With regard to GBM, the results of the Radiation Therapy Oncology Group (RTOG) 93-05 study,which did not demonstrate a survival advantage, may not appear to be consistent with our results. However, that phase 3 trial examined the role of an upfront radiosurgery boost to conventional radiation and carmustine for newly diagnosed GBMs, and not for salvage radiosurgery, as was the case in the current study. Therefore, the results of the current study indicate that salvage radiosurgery may play a role in this patient population. In this study, however, the historic control group is problematic because radiation necrosis and pure tumor progression could not be distinguished radiographically. This might lead to interpretation errors in the comparison of PFS. This study also included some methodologic limitations. Because all of the patients in this cohort group had received a full course of external beam radiotherapy, it was possible that some of these patients had radiation necrosis in these regions, and not true tumor progression. However, a routine course of external beam radiotherapy below 6000 centigrays reportedly has a low incidence of radiation necrosis. Conversely, because this cohort group included tumors measuring 3 cm in maximal dimension, more biologically aggressive and infiltrative tumors might not be included in this study. This possibility can account for the lengthy survival of 8.5 months after progression from SRS. In contrast, the historic control group did not have any limitations with regard to the size of the lesion at the time of treatment. Therefore, control patients were more likely to have larger and more biologically aggressive/infiltrative tumors, with shorter survival times. Although this study cannot avoid the limitations of selection bias and not having an ideal control group, the result suggests evidence of a defined role of SRS in selected patients with recurrent GBMs.

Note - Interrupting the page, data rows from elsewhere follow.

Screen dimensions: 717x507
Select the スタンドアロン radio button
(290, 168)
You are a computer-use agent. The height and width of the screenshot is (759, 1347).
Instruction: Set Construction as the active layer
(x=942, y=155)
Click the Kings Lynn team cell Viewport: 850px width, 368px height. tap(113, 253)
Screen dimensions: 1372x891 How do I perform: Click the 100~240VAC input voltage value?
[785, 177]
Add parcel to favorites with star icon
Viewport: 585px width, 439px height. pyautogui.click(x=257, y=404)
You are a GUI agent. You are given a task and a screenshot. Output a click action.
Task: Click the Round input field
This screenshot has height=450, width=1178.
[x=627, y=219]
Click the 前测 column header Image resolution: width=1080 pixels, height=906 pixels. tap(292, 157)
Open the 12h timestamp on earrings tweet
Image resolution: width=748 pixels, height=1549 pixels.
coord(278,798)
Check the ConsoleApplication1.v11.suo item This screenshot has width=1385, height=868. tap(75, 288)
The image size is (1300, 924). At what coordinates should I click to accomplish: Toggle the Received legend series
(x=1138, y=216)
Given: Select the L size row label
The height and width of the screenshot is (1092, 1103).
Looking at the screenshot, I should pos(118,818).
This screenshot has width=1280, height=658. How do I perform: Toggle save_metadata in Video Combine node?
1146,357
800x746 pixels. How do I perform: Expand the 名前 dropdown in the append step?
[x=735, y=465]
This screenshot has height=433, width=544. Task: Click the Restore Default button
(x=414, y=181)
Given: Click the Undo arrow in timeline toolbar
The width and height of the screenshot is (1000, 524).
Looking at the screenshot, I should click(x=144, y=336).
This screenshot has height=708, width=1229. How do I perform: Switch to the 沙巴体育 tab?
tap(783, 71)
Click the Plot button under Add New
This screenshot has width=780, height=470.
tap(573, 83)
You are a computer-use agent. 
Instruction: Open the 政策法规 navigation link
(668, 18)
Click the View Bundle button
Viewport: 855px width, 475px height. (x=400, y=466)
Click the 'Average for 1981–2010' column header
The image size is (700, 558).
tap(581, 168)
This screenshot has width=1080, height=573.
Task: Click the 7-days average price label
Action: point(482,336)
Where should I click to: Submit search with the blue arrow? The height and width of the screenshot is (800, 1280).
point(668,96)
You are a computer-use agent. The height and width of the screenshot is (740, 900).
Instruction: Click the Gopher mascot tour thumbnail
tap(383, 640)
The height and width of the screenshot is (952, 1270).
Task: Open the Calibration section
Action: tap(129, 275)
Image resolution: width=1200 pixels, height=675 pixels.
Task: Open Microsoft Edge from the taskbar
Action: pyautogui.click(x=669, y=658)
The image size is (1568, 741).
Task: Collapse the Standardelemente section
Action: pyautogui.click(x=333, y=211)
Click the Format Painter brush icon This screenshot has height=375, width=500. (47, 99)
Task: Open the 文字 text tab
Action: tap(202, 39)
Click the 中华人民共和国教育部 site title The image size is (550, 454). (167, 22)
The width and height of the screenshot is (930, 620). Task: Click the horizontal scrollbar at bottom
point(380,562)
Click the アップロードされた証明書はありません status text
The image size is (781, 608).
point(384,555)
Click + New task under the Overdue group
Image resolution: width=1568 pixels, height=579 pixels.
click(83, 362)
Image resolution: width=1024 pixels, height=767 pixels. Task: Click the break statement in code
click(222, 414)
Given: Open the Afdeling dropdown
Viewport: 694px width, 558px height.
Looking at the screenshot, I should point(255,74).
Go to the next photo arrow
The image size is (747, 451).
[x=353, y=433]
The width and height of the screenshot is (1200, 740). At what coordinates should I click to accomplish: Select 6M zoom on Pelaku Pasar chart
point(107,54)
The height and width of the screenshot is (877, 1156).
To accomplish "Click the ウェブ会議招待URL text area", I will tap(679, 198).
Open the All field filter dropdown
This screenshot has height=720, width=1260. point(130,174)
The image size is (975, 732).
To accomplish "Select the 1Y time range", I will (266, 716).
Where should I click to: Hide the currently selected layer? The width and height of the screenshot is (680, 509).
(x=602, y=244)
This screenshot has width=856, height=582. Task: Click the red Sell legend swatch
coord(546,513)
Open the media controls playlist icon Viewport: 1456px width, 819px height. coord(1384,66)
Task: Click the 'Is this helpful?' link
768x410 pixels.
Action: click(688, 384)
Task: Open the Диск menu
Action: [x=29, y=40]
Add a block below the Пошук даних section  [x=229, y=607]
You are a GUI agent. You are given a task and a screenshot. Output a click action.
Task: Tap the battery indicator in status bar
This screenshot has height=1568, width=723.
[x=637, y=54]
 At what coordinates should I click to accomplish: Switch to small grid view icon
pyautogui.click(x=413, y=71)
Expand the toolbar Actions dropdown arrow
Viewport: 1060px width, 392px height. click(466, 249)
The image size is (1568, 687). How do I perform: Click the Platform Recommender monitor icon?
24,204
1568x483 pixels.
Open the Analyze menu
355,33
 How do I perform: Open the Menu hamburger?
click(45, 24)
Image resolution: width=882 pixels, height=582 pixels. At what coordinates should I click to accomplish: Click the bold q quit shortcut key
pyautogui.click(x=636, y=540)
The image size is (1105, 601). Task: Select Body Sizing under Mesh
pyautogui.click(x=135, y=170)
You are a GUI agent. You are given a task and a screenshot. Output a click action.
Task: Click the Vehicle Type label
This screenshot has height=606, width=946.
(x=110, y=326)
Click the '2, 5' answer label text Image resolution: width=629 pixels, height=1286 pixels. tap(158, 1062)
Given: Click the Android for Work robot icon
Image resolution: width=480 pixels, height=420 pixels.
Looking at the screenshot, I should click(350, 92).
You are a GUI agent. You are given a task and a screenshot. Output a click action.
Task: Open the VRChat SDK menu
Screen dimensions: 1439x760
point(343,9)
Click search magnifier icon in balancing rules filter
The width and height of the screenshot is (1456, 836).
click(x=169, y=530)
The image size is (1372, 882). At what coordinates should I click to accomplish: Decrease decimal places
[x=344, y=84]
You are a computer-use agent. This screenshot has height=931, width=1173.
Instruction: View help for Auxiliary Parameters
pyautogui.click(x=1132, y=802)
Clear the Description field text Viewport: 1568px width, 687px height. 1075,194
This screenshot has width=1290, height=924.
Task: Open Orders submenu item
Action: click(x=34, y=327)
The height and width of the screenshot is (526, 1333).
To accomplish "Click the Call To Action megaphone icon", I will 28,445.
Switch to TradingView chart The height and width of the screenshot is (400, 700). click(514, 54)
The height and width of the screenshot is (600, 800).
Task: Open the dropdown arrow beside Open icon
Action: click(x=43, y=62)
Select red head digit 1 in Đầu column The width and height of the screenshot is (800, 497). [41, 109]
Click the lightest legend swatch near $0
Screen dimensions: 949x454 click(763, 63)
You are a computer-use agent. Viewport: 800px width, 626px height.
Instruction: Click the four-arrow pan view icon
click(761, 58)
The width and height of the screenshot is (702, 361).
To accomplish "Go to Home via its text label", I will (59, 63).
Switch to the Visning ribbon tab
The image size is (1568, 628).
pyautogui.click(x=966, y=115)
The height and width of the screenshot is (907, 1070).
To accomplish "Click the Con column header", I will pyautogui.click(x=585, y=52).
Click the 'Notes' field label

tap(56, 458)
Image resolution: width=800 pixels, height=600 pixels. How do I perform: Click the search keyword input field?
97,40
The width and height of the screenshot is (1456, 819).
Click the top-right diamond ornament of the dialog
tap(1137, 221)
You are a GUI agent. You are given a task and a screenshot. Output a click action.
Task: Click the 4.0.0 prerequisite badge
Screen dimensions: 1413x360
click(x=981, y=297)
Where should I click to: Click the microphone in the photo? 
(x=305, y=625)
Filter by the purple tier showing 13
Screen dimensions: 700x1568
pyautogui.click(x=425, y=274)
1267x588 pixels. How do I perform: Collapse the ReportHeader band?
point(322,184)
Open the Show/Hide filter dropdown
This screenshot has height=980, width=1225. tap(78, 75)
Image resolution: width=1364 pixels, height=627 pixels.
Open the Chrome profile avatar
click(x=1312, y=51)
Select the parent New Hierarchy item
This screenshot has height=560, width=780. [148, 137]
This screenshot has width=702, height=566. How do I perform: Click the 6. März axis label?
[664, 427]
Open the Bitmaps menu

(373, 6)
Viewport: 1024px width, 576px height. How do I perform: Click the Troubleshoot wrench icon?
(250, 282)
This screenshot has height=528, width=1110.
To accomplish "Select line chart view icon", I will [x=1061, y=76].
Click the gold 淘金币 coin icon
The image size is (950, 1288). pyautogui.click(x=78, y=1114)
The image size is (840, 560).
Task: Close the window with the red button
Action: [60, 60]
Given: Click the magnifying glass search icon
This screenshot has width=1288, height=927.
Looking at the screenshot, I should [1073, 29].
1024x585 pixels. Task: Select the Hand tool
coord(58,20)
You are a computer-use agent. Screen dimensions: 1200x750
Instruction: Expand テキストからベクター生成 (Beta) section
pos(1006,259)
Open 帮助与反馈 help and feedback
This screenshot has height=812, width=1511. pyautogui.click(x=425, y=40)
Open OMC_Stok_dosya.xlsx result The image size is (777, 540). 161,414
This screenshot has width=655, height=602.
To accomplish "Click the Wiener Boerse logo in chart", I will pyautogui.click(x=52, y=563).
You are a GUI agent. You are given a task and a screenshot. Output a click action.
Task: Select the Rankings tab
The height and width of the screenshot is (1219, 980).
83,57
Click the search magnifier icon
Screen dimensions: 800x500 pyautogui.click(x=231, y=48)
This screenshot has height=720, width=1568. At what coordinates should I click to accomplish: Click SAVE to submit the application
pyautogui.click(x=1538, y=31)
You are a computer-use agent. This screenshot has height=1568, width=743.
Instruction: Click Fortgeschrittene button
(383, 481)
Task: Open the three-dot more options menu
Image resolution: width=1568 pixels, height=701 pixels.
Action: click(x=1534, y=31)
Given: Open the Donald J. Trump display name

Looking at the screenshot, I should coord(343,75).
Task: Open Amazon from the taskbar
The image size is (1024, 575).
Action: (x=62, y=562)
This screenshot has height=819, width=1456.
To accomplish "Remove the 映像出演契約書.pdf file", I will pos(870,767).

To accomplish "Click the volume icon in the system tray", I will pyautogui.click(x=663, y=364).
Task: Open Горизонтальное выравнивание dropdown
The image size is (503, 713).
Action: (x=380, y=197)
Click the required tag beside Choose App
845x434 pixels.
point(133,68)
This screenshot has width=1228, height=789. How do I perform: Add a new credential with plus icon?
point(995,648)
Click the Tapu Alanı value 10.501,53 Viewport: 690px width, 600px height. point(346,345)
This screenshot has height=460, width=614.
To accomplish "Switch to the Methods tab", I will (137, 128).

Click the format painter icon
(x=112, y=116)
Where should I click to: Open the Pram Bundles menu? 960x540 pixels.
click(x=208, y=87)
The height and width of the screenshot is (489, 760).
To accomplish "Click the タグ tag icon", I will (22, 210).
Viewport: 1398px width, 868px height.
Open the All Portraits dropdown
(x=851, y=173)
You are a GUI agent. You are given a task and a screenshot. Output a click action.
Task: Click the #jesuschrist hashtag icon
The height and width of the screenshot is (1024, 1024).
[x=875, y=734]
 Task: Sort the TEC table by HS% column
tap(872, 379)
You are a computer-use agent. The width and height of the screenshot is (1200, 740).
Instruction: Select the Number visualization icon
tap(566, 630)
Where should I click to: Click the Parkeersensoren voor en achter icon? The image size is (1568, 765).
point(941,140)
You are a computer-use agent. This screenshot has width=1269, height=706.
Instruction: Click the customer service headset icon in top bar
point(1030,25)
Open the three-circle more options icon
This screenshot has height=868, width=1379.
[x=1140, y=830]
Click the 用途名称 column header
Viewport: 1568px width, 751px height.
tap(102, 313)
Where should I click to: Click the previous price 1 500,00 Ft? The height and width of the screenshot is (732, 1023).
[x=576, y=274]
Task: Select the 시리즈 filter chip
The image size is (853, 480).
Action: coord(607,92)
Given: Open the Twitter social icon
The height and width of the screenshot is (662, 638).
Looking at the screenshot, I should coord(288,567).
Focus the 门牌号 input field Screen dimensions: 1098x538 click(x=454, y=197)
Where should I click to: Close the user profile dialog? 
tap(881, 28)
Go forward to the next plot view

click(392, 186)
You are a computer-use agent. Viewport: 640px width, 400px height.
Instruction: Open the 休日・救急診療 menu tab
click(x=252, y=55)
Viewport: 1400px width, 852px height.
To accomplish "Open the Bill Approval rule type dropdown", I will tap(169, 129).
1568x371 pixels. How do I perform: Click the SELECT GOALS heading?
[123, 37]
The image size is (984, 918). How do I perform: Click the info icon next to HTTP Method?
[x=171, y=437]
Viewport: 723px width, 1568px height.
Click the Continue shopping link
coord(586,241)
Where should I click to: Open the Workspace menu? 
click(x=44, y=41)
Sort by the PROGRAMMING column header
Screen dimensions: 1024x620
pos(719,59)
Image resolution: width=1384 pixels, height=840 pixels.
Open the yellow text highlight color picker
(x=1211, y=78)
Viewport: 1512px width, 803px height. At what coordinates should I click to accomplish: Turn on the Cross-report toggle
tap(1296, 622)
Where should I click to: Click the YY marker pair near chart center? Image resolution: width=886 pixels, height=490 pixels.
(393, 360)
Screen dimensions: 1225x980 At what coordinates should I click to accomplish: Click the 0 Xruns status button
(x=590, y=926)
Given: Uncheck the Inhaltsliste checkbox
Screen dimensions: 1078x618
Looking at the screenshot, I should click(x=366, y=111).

It was interesting to note that the rate of macroscopic total resection was approximately 57.4% in the current series. This value was very high compared with previous studies (only 7%-21.8% of total patients or not described).In the current series, recurrent tumors might be smaller-sized lesions than those in other studies because approximately 50% of tumors were macroscopically/completely removed. This might result in a more improved survival outcome. Generally, radiosurgery has a limited role for large-sized tumors. Our univariate analysis demonstrated that recurrent tumors with smaller volume (<10 mL) had better survival after SRS.

In conclusion, SRS is a relatively safe treatment modality for patients with recurrent small-sized GBMs and can be efficiently used with acceptable morbidity in a highly selected patient population. The efficacy for recurrent grade 3 gliomas should be evaluated further in well-designed clinical studies.